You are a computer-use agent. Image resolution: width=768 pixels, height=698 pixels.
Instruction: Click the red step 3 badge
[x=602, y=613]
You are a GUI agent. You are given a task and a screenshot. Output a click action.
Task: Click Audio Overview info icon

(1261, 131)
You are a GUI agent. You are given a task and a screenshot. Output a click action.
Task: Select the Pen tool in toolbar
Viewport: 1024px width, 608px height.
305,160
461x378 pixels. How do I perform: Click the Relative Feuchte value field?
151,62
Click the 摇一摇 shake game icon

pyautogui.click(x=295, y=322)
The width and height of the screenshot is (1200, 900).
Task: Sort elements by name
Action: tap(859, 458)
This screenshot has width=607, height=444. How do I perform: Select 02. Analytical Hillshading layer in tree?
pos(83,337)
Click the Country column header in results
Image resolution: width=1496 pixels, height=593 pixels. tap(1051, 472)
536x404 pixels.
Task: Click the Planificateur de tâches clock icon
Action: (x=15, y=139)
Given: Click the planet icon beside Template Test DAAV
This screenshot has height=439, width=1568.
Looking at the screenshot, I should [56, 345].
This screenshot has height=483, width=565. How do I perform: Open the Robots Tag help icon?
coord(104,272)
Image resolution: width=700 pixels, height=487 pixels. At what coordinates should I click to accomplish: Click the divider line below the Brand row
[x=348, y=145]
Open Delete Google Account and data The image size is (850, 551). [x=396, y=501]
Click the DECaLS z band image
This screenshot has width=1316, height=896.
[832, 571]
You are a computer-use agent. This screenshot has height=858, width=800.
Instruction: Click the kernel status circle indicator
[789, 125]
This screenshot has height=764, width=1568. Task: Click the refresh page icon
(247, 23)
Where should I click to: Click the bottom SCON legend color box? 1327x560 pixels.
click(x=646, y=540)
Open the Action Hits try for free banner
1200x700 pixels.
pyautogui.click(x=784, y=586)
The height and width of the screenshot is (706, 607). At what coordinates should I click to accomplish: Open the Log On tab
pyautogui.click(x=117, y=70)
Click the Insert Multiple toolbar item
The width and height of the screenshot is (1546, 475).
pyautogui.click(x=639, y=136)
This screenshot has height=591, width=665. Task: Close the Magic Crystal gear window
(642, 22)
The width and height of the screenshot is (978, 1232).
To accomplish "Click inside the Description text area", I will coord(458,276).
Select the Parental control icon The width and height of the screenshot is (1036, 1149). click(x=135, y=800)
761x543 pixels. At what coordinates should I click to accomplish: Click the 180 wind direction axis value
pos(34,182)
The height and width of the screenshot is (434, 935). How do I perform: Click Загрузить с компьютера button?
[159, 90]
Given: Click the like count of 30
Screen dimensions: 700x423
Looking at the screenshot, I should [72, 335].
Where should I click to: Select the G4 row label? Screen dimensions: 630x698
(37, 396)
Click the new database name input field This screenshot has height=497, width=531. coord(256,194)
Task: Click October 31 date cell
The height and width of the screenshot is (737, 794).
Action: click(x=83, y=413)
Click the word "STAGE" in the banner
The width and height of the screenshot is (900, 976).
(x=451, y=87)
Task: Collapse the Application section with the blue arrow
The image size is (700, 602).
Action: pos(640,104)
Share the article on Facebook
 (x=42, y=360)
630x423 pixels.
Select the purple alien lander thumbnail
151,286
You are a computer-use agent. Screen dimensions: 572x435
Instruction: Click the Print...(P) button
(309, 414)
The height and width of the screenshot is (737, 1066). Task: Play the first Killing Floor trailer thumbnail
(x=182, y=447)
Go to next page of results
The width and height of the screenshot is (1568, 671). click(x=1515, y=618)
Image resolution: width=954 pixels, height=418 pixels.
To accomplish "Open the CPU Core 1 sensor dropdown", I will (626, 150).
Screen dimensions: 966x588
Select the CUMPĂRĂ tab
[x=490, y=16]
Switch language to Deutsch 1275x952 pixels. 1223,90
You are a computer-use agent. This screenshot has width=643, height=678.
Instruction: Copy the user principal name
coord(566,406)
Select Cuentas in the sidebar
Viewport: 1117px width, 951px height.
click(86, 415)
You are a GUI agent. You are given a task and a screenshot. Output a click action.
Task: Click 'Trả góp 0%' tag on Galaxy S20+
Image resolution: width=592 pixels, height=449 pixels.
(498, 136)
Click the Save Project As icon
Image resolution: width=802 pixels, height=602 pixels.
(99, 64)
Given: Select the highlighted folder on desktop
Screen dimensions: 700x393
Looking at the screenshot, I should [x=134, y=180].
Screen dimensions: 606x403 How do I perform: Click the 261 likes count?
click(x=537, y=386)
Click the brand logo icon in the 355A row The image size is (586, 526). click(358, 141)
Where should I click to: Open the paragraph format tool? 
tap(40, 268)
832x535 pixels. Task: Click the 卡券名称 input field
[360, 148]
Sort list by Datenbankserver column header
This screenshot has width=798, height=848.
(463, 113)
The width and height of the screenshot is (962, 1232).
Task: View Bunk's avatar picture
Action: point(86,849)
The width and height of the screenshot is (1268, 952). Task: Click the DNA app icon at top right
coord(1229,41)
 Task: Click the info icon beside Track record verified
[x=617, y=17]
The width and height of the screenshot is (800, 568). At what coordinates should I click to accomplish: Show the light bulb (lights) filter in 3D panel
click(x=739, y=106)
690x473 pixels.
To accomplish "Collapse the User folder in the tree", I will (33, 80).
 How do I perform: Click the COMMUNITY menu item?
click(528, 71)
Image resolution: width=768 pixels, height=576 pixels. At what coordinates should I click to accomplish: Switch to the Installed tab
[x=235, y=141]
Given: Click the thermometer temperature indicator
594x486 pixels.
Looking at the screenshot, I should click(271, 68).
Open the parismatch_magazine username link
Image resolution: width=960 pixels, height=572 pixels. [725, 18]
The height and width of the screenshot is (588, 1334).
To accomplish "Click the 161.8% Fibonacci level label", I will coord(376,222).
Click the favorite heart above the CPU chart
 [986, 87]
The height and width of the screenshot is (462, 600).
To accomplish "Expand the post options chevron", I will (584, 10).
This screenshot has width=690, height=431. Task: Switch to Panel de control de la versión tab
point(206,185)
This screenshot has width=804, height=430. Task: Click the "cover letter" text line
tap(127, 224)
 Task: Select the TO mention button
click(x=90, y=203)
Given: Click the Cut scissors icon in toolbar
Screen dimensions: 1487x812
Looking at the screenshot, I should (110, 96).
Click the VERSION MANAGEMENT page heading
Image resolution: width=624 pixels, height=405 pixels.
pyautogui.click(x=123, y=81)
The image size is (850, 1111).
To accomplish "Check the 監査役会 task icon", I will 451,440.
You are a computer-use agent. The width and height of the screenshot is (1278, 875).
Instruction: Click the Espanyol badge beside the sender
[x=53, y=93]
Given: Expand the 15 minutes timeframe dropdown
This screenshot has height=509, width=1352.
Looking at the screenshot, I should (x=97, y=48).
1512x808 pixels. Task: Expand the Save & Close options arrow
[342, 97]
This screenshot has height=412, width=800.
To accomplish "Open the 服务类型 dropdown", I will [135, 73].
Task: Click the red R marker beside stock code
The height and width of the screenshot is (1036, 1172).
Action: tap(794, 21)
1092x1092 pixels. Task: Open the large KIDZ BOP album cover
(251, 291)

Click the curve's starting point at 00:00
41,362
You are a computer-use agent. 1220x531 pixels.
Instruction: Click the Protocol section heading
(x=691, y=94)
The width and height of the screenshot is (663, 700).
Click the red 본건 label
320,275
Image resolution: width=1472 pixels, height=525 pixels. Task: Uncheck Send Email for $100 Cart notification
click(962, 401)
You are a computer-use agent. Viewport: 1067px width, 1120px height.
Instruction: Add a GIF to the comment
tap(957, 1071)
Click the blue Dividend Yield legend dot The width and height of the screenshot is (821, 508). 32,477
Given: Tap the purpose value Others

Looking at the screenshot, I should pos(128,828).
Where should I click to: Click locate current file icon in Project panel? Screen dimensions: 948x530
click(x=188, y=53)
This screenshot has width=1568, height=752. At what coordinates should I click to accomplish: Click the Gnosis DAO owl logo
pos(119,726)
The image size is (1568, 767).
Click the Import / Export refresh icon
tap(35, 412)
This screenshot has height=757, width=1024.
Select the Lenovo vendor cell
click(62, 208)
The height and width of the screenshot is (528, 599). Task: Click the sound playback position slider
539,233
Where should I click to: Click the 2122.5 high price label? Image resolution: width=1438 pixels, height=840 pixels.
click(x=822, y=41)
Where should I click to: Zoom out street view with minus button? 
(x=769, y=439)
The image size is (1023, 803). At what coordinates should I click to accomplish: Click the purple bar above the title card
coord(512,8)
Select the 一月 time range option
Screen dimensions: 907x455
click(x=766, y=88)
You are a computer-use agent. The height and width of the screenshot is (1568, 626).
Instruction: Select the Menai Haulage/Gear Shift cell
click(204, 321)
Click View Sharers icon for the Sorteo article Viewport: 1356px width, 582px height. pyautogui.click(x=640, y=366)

§ §

Write down exactly the span of lines above from the one containing "Switch language to" to the one containing "Sort list by Datenbankserver column header", both ends included.

Switch language to Deutsch 1275x952 pixels. 1223,90
You are a computer-use agent. This screenshot has width=643, height=678.
Instruction: Copy the user principal name
coord(566,406)
Select Cuentas in the sidebar
Viewport: 1117px width, 951px height.
click(86, 415)
You are a GUI agent. You are given a task and a screenshot. Output a click action.
Task: Click 'Trả góp 0%' tag on Galaxy S20+
Image resolution: width=592 pixels, height=449 pixels.
(498, 136)
Click the Save Project As icon
Image resolution: width=802 pixels, height=602 pixels.
(99, 64)
Given: Select the highlighted folder on desktop
Screen dimensions: 700x393
Looking at the screenshot, I should [x=134, y=180].
Screen dimensions: 606x403 How do I perform: Click the 261 likes count?
click(x=537, y=386)
Click the brand logo icon in the 355A row The image size is (586, 526). click(358, 141)
Where should I click to: Open the paragraph format tool? 
tap(40, 268)
832x535 pixels. Task: Click the 卡券名称 input field
[360, 148]
Sort list by Datenbankserver column header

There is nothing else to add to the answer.